Juan Pablo II pasó a la Historia como el hombre que derrotó al comunismo, es decir, como un político. Esto podría parecer un problema para el reconocimiento de su santidad. Parecería que se metió demasiado en los problemas del mundo. ¿No hay contradicción?
Decir eso significa no haber entendido nada de este Papa. Yo tuve la ventaja de comprenderlo años antes, cuando, en un Congreso eucarístico, en Pescara, por primera vez vi a la Madre Teresa, esa mujer menuda, con sus sandalias y sus pies… Dije: «El Evangelio en las manos de esta mujer es dinamita». Y lo mismo sucedía con el Papa. Del Evangelio, hacía que se derivara todo lo demás. Cuando fue a Francia, en 1980, la prensa estaba llena de provocaciones ofensivas. Él llegó, y todo cambió. La explicación la dio alguien ni mucho menos cercano a la Iglesia, el gran escritor Eugène Ionesco: todos se esperaban a un hombre que hablara de política, y él ha hablado de Dios.

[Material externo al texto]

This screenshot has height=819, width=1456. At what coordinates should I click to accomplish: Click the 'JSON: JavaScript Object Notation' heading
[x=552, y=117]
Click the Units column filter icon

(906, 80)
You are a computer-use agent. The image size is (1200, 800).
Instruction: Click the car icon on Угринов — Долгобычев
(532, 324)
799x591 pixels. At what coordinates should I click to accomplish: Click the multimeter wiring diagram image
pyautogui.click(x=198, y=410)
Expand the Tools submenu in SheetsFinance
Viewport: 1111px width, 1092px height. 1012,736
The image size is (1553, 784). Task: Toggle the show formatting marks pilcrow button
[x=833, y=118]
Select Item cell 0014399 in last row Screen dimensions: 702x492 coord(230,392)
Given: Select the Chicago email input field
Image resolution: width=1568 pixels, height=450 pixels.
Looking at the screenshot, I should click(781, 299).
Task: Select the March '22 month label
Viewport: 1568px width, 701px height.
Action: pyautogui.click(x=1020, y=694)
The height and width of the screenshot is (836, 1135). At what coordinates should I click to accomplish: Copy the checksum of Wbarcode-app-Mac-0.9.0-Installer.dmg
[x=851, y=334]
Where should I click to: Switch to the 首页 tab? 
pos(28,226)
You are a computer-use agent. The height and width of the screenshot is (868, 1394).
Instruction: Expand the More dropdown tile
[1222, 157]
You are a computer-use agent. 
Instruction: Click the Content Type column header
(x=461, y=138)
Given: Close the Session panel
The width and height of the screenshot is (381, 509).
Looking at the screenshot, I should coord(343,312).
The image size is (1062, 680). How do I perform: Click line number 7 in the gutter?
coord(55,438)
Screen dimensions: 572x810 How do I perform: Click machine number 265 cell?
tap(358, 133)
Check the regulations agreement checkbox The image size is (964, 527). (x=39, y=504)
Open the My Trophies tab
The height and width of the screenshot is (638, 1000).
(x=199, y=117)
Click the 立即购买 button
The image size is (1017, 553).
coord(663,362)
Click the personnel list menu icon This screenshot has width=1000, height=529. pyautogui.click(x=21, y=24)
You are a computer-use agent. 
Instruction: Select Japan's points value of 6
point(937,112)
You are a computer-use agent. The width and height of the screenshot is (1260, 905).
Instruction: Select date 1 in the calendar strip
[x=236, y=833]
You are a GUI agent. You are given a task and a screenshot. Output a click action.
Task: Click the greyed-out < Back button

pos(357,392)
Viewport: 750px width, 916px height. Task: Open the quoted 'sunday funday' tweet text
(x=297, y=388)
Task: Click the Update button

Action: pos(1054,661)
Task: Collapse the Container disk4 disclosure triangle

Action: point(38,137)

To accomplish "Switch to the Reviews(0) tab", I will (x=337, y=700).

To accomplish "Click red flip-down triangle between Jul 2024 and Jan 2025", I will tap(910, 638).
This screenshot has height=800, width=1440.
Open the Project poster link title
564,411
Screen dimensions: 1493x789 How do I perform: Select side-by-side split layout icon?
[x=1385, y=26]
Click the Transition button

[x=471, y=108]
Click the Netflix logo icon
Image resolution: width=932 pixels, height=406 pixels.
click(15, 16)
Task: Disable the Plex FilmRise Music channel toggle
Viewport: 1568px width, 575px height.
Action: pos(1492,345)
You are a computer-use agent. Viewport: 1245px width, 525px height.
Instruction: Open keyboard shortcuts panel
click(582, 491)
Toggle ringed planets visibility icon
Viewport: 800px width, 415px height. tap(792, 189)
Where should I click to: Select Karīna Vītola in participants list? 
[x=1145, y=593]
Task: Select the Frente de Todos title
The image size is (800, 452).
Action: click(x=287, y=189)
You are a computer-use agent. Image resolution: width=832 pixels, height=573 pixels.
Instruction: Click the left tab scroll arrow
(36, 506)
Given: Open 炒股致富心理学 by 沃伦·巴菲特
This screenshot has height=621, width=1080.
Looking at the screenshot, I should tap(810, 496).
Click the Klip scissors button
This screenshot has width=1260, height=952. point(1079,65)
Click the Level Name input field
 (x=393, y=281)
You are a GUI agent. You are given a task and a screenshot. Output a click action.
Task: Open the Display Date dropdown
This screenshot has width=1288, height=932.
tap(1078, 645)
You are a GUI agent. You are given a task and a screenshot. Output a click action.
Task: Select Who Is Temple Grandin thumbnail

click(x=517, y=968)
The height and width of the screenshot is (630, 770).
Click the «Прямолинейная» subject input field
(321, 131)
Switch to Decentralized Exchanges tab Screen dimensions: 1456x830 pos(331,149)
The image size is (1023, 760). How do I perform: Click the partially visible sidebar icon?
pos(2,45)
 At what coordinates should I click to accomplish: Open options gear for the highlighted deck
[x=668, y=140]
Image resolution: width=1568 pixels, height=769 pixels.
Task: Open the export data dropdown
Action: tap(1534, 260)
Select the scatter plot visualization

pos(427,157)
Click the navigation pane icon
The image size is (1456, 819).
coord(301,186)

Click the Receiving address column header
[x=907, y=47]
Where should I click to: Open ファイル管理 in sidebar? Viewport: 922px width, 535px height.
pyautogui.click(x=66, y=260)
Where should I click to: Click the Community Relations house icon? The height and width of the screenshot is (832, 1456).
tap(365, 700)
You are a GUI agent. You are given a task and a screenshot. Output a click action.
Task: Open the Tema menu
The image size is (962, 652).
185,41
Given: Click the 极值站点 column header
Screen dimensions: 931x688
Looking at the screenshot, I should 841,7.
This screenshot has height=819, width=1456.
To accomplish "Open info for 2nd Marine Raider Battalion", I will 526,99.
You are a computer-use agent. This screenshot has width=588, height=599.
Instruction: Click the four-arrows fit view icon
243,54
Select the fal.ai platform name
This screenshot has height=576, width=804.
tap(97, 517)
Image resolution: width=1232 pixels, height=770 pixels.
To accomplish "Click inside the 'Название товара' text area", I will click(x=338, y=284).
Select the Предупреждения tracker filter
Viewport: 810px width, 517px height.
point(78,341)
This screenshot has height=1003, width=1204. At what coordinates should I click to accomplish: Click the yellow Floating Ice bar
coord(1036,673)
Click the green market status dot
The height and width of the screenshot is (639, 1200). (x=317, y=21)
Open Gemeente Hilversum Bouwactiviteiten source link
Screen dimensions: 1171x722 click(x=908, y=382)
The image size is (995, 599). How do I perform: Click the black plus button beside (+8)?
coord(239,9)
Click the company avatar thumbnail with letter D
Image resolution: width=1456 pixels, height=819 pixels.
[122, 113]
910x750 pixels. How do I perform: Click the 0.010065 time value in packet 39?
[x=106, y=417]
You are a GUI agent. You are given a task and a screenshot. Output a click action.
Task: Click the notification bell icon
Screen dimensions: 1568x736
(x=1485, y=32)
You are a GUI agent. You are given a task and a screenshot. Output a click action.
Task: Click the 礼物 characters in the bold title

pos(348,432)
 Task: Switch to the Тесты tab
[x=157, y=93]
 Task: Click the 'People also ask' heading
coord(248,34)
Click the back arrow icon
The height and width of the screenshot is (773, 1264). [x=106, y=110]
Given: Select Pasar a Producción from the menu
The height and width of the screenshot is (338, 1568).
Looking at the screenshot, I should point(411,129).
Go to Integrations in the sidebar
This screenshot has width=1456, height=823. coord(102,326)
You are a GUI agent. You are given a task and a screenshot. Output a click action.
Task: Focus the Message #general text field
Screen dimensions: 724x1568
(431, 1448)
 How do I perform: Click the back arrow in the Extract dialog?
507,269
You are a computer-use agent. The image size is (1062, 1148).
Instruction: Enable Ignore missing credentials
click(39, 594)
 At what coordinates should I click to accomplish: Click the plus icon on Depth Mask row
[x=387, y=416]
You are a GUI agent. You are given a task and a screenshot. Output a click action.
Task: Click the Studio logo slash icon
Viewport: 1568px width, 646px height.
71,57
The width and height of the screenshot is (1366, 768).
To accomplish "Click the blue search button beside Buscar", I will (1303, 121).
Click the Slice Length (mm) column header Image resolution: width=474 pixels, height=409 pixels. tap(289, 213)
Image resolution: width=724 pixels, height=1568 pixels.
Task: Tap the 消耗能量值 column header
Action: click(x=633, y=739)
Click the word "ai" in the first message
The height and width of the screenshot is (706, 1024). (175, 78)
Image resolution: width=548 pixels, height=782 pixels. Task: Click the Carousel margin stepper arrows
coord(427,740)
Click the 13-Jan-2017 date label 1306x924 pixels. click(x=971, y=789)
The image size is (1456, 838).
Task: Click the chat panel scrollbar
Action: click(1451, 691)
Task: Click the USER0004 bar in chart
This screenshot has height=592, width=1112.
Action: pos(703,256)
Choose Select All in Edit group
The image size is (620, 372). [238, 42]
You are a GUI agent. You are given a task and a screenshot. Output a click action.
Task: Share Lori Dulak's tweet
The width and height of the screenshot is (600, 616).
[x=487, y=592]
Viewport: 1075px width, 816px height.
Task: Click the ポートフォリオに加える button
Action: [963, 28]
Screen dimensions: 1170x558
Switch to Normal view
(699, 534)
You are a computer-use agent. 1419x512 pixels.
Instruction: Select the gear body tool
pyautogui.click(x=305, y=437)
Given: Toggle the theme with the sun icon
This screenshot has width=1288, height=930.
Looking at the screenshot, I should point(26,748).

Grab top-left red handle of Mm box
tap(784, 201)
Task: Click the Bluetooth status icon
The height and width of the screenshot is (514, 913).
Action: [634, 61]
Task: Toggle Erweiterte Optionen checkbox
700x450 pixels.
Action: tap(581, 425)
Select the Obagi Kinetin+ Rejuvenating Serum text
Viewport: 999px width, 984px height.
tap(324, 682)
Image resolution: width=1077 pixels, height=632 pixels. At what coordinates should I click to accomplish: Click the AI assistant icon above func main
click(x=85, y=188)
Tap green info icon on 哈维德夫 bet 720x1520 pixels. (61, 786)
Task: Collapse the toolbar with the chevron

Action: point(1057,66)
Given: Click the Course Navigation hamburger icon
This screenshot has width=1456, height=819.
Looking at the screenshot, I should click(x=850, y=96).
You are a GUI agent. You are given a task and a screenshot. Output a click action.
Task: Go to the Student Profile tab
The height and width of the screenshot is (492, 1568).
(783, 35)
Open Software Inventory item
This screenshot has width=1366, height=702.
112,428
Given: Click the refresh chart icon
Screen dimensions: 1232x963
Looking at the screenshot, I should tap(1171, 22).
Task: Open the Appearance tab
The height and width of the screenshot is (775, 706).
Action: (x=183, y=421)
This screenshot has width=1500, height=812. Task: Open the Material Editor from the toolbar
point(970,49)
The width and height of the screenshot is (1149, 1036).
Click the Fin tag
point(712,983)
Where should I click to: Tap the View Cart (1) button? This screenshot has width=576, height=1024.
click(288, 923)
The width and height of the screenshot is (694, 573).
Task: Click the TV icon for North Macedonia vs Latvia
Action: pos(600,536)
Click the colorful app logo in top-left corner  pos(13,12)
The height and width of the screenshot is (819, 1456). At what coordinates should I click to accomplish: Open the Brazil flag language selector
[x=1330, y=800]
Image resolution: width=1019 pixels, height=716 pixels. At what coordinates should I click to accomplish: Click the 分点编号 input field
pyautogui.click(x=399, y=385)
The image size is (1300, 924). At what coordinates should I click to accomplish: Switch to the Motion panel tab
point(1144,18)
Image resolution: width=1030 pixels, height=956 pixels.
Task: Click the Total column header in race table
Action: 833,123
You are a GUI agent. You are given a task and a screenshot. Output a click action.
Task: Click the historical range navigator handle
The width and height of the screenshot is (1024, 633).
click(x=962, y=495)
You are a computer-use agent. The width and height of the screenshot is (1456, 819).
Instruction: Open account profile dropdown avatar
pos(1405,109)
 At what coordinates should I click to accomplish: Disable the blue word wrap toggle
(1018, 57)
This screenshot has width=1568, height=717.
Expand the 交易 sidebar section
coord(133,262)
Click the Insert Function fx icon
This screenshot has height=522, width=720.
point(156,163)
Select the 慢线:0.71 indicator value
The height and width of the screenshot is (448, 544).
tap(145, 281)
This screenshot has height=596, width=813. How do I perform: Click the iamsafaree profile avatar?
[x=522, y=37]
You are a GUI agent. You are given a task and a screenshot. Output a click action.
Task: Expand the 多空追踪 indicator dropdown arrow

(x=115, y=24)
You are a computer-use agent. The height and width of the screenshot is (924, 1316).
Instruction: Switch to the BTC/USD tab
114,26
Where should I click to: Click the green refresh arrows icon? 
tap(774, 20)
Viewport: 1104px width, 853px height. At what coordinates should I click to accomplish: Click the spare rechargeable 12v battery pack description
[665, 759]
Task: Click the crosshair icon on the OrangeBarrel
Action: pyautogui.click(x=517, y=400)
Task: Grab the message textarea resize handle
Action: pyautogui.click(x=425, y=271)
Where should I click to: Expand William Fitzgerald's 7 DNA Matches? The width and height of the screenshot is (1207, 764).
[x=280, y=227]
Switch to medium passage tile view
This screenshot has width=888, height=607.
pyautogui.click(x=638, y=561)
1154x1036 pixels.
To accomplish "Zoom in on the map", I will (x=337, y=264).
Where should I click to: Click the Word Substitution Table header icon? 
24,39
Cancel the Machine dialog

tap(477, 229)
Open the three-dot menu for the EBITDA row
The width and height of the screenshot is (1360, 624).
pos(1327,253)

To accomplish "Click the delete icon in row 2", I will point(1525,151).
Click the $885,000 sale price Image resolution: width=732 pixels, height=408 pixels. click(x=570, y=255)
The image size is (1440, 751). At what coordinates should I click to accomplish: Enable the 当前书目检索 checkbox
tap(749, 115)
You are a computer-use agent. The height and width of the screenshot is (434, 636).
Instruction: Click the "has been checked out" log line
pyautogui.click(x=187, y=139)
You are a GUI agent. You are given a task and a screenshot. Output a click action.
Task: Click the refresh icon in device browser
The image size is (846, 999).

Del Evangelio, descendía a la buena política, a la justicia y, sobre todo, a la caridad. La gente decía que era anticomunista, porque había caído el Muro, aunque él mismo, en Memoria e identidad, explica que sería ridículo pensar que él podía tirar el Muro con sus manos. Luego, él mismo advirtió de que no había vencido el otro sistema, el capitalismo; entonces fue visto como antiamericano… Pero él razonaba con otras categorías, con categorías teológicas, morales. Veía todo desde ese punto de vista, y por eso veía las cosas de manera anticipada. No fue un Papa político. Era un hombre de Dios, incluso cuando hablaba de política.